‘Popemobile’ Turns Into Health Clinic For Gaza’s Children, As Pope Francis Wished
One of the pontiff’s final requests before he died, the mobile health clinic also serves as a symbol of his long-held dedication to the Palestinian people.

One of Pope Francis’ “popemobiles” is being turned into a mobile health clinic for Gaza’s wounded and starving children — one of the pontiff’s last wishes before he died and a symbol of his long-held dedication to the Palestinian people.
Francis used the popemobile during his 2014 pilgrimage of the Holy Land, which includes Israel and the Palestinian territories. Before his April 21 death, the 88-year-old pope asked Catholic aid network Caritas to use that popemobile to aid Palestinian families struggling to survive in war-torn Gaza, the Vatican News reported Sunday.
“This vehicle represents the love, care and closeness that His Holiness Pope Francis showed to the most vulnerable, something he expressed throughout the crisis,” Caritas Jerusalem Secretary General Anton Asfar said in a statement.

Israeli forces have killed tens of thousands of Palestinians in ongoing military campaigns that follow the Oct. 7, 2023, attack on southern Israel by Hamas. In addition to strikes, the Israeli military also has targeted health and aid workers, destroyed life-sustaining infrastructure and indefinitely blocked humanitarian assistance from entering the occupied territory.
The result — disease, starvation, infections, amputations, congenital disabilities and hypothermia — has exacerbated the crisis, particularly for Gaza’s children, who make up roughly half the territory’s population. Francis had specifically advocated for Gaza’s youth, saying in January that anyone who harms children will have to answer to God.
“With the vehicle, we will be able to reach children who currently lack access to care — children who are injured and malnourished,” Caritas Sweden Secretary General Peter Brune said in a statement. “This is a concrete and lifesaving effort at a time when the health care system in Gaza has almost collapsed.”

Caritas Jerusalem, which has provided health care assistance in Gaza before, is converting the popemobile so that it can be used to conduct medical examinations, diagnostics and treatment. The mobile clinic — renamed Vehicle of Hope — will be staffed with drivers and medical personnel, and include supplies such as rapid sampling kits, suture kits, syringes, vaccines, oxygen and a medicine refrigerator.
“The converted popemobile is both a health care provider on wheels and a message of hope — a vehicle that can show the world has not forgotten the children of Gaza,” said Cardinal Anders Arborelius, bishop of the Catholic Diocese of Stockholm.
Francis’ progressive pontificate focused heavily on world peace, repeatedly calling for ceasefires in conflict zones like Gaza. The pope made phone calls almost every night to Gaza’s only Catholic church, which served as a shelter for Palestinian Christians and Muslims alike. He also made headlines for unveiling a Nativity scene last Christmas in Vatican City that featured baby Jesus in a keffiyeh, the patterned scarf that has become a symbol of Palestinian solidarity and liberation.

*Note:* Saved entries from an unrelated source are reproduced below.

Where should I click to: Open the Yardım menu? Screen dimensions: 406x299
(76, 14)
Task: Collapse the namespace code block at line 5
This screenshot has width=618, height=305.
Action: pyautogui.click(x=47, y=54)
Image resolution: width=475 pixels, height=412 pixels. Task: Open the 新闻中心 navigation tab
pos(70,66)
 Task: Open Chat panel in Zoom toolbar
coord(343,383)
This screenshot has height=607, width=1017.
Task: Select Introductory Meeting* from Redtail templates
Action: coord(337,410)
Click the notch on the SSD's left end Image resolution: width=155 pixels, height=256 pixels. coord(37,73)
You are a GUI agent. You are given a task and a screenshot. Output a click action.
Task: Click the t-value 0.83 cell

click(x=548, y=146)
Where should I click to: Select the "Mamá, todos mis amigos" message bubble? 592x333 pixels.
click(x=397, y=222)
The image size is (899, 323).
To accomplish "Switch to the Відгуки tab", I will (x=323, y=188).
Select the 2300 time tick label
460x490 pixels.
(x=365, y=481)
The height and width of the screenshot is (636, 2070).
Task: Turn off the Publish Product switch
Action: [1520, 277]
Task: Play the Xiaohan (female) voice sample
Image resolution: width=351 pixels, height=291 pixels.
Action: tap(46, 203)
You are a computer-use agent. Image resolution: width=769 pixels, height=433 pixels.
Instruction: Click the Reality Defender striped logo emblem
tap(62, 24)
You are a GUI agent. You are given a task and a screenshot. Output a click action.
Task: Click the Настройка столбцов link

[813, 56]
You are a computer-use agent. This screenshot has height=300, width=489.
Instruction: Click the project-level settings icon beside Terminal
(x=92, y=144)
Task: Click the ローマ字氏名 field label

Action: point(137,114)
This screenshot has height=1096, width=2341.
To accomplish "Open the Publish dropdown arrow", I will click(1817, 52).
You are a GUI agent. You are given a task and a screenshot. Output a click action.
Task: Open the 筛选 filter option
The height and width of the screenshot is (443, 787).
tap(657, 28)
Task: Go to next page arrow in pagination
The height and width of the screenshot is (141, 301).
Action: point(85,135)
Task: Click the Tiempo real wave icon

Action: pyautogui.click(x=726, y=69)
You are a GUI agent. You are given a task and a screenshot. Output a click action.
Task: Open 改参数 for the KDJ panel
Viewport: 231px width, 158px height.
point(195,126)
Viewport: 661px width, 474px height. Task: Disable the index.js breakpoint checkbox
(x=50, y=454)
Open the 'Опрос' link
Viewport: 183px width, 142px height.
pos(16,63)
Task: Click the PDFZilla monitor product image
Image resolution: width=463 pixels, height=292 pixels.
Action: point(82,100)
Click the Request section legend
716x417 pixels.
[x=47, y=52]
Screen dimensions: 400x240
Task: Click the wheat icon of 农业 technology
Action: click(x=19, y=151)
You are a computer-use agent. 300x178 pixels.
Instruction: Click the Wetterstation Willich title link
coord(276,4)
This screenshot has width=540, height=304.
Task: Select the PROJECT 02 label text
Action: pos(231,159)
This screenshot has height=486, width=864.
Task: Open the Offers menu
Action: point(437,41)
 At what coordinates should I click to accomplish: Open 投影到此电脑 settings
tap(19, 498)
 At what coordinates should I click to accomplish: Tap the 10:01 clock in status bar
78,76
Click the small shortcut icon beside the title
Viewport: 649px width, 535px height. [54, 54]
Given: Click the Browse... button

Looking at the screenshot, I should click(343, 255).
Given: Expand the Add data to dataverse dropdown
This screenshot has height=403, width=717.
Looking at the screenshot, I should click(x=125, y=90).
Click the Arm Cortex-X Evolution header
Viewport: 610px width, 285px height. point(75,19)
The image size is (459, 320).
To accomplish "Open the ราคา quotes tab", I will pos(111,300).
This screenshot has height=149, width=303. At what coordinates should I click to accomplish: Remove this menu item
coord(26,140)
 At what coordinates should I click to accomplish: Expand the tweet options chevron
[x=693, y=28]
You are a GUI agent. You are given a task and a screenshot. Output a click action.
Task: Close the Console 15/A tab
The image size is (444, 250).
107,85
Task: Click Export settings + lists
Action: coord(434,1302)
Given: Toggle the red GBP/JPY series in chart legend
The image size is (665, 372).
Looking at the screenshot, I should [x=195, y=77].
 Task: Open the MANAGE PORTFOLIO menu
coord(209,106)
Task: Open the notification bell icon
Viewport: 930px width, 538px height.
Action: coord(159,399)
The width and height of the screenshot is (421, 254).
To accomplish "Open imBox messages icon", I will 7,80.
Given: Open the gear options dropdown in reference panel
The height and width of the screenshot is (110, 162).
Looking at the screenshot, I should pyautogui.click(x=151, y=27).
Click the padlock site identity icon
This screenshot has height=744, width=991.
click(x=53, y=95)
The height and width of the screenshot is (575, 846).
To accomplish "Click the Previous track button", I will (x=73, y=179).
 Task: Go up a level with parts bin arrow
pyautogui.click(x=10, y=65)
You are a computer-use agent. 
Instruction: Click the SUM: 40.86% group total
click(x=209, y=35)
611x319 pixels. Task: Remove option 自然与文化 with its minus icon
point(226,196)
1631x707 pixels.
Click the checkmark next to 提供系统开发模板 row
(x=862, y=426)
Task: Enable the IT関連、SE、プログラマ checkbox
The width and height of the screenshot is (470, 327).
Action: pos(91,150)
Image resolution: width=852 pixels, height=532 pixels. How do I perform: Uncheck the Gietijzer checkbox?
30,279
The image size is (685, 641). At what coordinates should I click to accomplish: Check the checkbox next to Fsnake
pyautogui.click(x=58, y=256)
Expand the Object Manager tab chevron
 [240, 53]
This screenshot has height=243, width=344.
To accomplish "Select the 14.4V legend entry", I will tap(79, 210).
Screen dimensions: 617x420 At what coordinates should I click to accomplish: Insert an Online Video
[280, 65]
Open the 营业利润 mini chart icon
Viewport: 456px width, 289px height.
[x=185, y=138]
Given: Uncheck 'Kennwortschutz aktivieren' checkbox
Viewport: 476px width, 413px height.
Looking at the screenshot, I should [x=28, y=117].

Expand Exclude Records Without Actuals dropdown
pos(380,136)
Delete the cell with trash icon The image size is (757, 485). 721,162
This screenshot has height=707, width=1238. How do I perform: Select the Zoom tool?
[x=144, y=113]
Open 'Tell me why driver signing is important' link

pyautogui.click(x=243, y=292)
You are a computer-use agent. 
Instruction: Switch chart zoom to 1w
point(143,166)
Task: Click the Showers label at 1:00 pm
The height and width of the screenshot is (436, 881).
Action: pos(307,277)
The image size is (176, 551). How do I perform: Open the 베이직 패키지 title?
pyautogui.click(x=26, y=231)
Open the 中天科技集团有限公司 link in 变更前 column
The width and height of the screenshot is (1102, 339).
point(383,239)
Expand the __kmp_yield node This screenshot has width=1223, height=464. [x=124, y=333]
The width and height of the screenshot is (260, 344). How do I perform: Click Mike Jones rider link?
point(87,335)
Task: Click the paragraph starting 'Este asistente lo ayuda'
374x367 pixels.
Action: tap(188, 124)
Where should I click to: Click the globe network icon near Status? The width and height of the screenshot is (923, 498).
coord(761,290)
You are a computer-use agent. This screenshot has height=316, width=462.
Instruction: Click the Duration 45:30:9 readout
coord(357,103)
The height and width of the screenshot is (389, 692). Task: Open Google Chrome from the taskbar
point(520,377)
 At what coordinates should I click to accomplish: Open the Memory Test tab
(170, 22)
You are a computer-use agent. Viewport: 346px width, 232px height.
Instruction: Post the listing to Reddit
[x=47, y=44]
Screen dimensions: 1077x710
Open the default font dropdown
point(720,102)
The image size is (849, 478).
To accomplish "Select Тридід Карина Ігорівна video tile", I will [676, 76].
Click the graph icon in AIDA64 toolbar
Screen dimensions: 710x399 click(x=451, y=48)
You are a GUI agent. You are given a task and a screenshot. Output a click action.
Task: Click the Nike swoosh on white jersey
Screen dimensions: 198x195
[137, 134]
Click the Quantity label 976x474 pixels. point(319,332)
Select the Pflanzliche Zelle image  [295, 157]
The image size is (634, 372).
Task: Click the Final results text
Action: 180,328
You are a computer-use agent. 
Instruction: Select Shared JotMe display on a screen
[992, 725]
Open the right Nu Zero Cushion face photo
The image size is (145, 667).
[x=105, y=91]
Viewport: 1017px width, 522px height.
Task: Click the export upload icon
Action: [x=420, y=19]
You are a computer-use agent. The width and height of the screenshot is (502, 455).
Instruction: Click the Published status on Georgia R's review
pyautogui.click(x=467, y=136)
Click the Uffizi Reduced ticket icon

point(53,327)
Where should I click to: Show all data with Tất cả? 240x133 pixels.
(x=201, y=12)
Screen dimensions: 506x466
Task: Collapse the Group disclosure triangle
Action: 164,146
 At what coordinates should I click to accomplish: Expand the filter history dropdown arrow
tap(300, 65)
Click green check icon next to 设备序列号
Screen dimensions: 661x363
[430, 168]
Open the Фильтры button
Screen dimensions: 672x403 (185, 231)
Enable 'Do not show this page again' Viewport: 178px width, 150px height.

“I express my closeness to the sufferings of Christians in Palestine and Israel, and to all the Israeli people and the Palestinian people,” Francis said in his Easter speech, one day before he died. “The growing climate of antisemitism throughout the world is worrisome.
“Yet at the same time, I think of the people of Gaza, and its Christian community in particular, where the terrible conflict continues to cause death and destruction and to create a dramatic and deplorable humanitarian situation,” he continued. “I appeal to the warring parties: call a ceasefire, release the hostages and come to the aid of a starving people that aspires to a future of peace.”
The new mobile clinic will be able to enter Gaza once Israel lifts the monthslong humanitarian blockade, though the government has signaled no intention to do such a thing. The bombing combined with the blockade has led some human rights groups, activists, countries and United Nations experts to label the crisis a genocide. The pope himself called for an investigation into the genocide allegations.
The Conclave, where cardinals will vote on who will succeed Francis as pope, begins Wednesday.